What is asked: Copy the entries below word for word, from the line that contains "Task: Click the 'Inativo' option label text" up to and including the line that contains "[x=25, y=68]".

====

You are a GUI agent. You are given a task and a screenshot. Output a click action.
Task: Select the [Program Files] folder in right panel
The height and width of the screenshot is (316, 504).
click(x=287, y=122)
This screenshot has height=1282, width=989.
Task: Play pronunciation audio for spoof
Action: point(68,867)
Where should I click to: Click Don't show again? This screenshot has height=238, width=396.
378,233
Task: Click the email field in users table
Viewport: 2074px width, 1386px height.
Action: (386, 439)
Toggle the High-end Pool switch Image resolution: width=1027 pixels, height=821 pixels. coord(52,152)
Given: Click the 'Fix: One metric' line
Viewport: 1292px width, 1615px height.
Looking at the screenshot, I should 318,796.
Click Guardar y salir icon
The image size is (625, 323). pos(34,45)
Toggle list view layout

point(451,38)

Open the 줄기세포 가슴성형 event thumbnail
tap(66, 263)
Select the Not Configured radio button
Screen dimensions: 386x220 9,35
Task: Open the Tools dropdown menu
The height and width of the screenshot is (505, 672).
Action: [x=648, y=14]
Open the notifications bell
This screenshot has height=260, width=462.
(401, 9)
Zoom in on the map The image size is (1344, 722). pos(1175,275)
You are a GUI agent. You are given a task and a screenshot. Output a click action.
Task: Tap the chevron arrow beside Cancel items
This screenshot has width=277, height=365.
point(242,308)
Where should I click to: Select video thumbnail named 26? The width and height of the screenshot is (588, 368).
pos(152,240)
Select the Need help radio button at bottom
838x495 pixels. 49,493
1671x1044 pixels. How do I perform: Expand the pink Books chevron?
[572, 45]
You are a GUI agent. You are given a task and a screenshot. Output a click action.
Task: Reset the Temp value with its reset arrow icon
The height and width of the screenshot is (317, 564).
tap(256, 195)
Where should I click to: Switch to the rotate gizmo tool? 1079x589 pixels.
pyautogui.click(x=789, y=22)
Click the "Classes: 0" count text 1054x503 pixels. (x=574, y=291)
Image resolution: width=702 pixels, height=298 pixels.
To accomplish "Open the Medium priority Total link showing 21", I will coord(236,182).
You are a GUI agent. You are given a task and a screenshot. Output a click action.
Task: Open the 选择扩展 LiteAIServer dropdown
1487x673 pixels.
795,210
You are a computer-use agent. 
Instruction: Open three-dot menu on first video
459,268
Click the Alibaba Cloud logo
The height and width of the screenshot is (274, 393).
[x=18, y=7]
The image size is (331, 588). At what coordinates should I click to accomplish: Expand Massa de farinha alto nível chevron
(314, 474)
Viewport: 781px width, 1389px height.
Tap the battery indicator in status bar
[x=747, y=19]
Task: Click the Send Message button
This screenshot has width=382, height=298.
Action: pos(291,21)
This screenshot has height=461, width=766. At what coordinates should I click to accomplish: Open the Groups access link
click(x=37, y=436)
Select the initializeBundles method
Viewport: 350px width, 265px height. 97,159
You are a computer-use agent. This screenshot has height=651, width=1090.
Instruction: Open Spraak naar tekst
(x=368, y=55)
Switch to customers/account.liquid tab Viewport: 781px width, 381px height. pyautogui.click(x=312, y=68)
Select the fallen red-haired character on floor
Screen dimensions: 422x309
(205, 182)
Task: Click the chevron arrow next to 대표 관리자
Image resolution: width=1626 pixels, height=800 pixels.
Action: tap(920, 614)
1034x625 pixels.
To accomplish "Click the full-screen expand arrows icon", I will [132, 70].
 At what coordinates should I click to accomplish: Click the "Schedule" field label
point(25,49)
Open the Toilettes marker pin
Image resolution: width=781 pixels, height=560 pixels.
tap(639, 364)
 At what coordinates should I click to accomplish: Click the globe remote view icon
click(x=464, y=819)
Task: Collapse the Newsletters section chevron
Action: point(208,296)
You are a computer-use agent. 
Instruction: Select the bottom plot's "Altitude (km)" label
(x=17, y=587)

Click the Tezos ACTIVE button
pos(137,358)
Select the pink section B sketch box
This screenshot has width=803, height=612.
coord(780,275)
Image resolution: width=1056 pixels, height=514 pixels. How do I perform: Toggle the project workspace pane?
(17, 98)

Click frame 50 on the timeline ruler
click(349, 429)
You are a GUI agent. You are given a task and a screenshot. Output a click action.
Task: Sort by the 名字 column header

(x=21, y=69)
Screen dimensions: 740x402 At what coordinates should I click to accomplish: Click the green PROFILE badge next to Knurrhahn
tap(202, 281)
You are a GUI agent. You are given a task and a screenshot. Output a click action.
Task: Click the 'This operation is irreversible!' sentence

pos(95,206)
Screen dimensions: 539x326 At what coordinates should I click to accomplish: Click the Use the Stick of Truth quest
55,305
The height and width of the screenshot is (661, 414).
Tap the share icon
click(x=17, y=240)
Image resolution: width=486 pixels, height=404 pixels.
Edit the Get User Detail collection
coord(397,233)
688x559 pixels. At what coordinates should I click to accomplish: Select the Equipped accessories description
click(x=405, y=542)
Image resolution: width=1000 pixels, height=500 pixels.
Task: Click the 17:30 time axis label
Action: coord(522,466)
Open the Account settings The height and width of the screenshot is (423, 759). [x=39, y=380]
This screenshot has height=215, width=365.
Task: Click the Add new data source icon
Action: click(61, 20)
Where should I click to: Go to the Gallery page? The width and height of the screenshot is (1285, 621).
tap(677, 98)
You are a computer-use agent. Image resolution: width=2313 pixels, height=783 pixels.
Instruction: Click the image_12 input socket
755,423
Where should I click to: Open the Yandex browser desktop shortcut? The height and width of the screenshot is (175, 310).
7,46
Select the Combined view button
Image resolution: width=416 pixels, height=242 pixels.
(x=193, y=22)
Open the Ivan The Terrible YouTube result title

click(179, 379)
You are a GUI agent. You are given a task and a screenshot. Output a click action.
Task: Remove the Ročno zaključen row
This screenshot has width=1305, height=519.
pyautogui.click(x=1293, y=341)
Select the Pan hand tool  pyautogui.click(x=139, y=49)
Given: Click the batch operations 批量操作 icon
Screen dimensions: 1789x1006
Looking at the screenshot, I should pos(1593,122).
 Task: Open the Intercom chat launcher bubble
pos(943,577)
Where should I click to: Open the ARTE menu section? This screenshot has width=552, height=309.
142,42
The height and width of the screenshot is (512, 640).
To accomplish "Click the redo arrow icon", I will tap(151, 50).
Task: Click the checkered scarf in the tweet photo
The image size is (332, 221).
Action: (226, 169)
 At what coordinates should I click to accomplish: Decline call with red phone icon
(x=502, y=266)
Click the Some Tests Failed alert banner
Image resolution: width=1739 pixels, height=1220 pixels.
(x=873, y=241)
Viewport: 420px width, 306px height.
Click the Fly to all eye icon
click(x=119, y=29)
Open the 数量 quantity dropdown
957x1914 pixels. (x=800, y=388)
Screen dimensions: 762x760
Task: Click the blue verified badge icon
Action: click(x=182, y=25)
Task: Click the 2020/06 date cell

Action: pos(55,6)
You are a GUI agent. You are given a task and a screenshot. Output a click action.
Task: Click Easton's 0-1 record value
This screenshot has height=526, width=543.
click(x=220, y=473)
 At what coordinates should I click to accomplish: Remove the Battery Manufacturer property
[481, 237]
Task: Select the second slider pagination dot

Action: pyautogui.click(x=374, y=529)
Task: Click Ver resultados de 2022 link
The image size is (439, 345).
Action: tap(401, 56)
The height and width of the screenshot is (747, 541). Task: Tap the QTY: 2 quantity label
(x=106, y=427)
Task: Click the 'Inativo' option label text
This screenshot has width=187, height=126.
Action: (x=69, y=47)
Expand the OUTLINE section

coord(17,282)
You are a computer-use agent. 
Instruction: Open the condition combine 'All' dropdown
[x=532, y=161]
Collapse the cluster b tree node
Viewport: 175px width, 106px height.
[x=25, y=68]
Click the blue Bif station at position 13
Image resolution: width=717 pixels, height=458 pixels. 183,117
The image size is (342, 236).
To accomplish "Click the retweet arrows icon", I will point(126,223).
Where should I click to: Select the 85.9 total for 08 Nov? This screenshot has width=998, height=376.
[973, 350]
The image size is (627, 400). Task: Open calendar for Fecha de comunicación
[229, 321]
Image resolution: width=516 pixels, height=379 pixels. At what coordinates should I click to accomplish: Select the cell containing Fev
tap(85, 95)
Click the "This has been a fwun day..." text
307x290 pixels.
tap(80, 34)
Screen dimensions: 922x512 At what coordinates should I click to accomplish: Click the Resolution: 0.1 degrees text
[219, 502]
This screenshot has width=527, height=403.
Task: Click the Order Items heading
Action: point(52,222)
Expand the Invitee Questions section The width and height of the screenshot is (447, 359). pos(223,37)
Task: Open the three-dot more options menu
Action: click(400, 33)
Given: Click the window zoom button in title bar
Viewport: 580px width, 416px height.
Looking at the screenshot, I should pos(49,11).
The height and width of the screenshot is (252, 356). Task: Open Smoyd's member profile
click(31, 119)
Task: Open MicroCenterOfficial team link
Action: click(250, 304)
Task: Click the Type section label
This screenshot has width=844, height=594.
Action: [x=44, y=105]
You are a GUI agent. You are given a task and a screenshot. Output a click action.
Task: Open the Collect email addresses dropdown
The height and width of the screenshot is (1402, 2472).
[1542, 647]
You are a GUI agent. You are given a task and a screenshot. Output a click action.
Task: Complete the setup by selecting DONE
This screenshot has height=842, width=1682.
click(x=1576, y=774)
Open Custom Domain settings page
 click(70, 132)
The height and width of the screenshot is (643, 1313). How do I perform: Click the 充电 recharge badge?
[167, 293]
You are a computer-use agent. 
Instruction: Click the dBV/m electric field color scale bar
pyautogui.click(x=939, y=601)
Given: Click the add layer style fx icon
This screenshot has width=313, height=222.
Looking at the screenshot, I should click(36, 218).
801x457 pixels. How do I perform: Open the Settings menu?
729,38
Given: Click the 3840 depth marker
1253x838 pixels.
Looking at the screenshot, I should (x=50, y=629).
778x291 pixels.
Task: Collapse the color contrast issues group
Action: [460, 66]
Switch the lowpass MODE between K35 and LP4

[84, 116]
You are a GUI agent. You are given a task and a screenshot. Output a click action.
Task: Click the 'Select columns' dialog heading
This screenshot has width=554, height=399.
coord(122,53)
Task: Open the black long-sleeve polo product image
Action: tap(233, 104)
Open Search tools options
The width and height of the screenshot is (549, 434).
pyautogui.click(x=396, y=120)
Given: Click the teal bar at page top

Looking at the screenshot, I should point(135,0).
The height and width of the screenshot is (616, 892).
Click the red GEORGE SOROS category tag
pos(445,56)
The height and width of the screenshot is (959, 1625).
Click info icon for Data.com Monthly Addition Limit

====

Answer to the problem:
Task: Click the 'Inativo' option label text
This screenshot has width=187, height=126.
Action: (x=69, y=47)
Expand the OUTLINE section

coord(17,282)
You are a computer-use agent. 
Instruction: Open the condition combine 'All' dropdown
[x=532, y=161]
Collapse the cluster b tree node
Viewport: 175px width, 106px height.
[x=25, y=68]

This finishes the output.